Digest:   The requirement to disclose a “grossed up” real estate purchase price is triggered when the purchase price has in fact been grossed up in connection with a seller’s concession.

Rule:      8.4(c)

FACTS

1.      A local bar association and a local association of realtors have jointly approved a new form to be used for residential real estate sales.  This new “Contract of Sale for Residential Property” includes the following sentence:  “The Purchase Price reflects an increase equal to the amount of the Seller’s Concession.”

2.      This sentence (the “Disclosure Clause”) was added to the form in an effort to comply with N.Y. State 882 (2011).  That opinion followed the reasoning of N.Y. State 817 (2007).  According to the inquiry, these two opinions require the Disclosure Clause to be included in all contracts that include a seller’s concession.[1] 

3.      The inquirer reports that since adoption of the new form, attorneys and real estate personnel “have encountered continual problems with various lenders” such as “significant delays, requests for modifications of contracts, including strike out of the gross up text, and outright rejection of mortgage loan applications.”
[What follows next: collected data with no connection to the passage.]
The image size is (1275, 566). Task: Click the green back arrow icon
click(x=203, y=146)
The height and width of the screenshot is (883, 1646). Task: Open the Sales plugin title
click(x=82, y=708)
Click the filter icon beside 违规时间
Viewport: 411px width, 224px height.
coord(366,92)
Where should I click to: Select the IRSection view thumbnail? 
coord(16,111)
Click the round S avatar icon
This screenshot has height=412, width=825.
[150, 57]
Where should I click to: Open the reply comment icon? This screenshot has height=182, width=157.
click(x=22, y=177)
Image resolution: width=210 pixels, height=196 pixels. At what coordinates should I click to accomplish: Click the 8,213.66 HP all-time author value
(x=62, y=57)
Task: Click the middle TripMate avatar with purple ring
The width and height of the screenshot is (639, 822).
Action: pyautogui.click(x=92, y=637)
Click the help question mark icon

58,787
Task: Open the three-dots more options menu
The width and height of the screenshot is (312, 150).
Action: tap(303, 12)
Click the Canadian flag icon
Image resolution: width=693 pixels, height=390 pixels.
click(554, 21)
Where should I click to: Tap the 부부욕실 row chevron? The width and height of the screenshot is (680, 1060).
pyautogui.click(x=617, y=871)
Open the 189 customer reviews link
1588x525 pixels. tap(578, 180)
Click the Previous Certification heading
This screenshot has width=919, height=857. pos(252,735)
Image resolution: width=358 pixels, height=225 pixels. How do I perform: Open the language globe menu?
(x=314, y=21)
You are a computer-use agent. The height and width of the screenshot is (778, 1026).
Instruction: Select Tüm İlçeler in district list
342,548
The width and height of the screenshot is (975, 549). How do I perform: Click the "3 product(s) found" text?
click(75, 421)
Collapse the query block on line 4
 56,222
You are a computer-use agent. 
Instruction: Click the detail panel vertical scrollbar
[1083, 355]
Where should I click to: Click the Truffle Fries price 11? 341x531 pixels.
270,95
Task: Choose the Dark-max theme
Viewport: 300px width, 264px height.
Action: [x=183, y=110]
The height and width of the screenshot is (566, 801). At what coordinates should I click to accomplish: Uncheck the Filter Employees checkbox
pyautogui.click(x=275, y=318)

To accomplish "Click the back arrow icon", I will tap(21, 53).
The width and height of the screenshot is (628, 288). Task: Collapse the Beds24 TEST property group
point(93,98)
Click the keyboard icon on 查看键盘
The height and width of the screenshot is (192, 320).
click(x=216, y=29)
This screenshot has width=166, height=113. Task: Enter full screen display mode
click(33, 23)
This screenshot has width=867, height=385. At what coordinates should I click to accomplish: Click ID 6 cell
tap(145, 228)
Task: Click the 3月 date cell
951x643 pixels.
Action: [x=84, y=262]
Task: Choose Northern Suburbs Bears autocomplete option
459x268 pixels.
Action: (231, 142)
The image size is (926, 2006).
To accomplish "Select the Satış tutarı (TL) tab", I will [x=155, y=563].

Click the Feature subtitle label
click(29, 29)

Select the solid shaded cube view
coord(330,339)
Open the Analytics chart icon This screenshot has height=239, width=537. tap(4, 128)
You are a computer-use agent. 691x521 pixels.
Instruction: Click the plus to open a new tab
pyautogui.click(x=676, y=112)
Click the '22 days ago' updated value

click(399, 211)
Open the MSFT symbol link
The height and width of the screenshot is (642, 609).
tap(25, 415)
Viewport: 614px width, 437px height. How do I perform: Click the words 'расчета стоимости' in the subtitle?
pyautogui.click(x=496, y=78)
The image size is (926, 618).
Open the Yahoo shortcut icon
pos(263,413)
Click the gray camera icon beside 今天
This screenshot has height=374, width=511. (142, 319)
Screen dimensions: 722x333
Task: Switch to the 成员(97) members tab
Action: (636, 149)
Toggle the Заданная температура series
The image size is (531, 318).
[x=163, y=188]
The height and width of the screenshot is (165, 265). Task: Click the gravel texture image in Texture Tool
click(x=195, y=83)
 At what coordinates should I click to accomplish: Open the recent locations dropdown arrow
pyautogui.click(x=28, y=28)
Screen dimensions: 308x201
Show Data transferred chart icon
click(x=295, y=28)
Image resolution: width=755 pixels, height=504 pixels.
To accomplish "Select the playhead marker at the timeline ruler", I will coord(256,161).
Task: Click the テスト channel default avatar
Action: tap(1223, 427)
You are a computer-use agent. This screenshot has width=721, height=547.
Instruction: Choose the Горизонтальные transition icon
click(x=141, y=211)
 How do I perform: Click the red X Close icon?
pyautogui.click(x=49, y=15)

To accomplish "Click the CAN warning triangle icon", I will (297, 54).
4.      The inquiry says that these problems have arisen because, with the addition of the Disclosure Clause, mortgage lenders “consider the Seller’s Concession to be an ‘inducement to purchase.’”  These mortgage lenders therefore “will only lend on the amount of the Purchase Price less the Seller’s Concession, rather than based on the adjusted Purchase Price or the grossed up amount” (emphasis in inquiry).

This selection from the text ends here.